Copy out every record precisely.

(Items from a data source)
####################

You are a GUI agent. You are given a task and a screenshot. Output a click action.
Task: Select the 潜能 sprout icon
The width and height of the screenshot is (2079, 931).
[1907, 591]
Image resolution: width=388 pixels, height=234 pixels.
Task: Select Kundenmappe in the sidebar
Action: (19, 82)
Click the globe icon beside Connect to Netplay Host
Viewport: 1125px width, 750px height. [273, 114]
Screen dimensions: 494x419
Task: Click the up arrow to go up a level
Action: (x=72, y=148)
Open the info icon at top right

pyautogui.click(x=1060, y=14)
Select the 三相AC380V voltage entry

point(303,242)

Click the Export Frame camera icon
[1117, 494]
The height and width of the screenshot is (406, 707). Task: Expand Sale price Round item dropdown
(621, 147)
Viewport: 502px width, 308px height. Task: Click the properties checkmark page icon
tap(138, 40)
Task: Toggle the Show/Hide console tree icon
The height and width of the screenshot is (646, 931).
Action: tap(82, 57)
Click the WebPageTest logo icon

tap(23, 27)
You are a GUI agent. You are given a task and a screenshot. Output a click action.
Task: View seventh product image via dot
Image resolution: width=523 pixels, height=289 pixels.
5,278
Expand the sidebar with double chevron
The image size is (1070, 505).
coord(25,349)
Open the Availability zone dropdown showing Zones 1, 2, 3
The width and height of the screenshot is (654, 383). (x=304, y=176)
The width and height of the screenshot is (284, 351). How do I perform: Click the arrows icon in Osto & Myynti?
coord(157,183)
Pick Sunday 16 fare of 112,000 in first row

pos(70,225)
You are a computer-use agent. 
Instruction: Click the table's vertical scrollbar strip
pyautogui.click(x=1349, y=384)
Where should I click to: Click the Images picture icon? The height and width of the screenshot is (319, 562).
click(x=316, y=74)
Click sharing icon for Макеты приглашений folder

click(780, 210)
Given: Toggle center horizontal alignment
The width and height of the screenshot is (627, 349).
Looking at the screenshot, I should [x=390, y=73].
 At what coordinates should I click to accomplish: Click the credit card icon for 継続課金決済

####################

PROBLEM SOLUTION =
You are a GUI agent. You are given a task and a screenshot. Output a click action.
Task: Select the 潜能 sprout icon
The width and height of the screenshot is (2079, 931).
[1907, 591]
Image resolution: width=388 pixels, height=234 pixels.
Task: Select Kundenmappe in the sidebar
Action: (19, 82)
Click the globe icon beside Connect to Netplay Host
Viewport: 1125px width, 750px height. [273, 114]
Screen dimensions: 494x419
Task: Click the up arrow to go up a level
Action: (x=72, y=148)
Open the info icon at top right

pyautogui.click(x=1060, y=14)
Select the 三相AC380V voltage entry

point(303,242)

Click the Export Frame camera icon
[1117, 494]
The height and width of the screenshot is (406, 707). Task: Expand Sale price Round item dropdown
(621, 147)
Viewport: 502px width, 308px height. Task: Click the properties checkmark page icon
tap(138, 40)
Task: Toggle the Show/Hide console tree icon
The height and width of the screenshot is (646, 931).
Action: tap(82, 57)
Click the WebPageTest logo icon

tap(23, 27)
You are a GUI agent. You are given a task and a screenshot. Output a click action.
Task: View seventh product image via dot
Image resolution: width=523 pixels, height=289 pixels.
5,278
Expand the sidebar with double chevron
The image size is (1070, 505).
coord(25,349)
Open the Availability zone dropdown showing Zones 1, 2, 3
The width and height of the screenshot is (654, 383). (x=304, y=176)
The width and height of the screenshot is (284, 351). How do I perform: Click the arrows icon in Osto & Myynti?
coord(157,183)
Pick Sunday 16 fare of 112,000 in first row

pos(70,225)
You are a computer-use agent. 
Instruction: Click the table's vertical scrollbar strip
pyautogui.click(x=1349, y=384)
Where should I click to: Click the Images picture icon? The height and width of the screenshot is (319, 562).
click(x=316, y=74)
Click sharing icon for Макеты приглашений folder

click(780, 210)
Given: Toggle center horizontal alignment
The width and height of the screenshot is (627, 349).
Looking at the screenshot, I should [x=390, y=73].
 At what coordinates should I click to accomplish: Click the credit card icon for 継続課金決済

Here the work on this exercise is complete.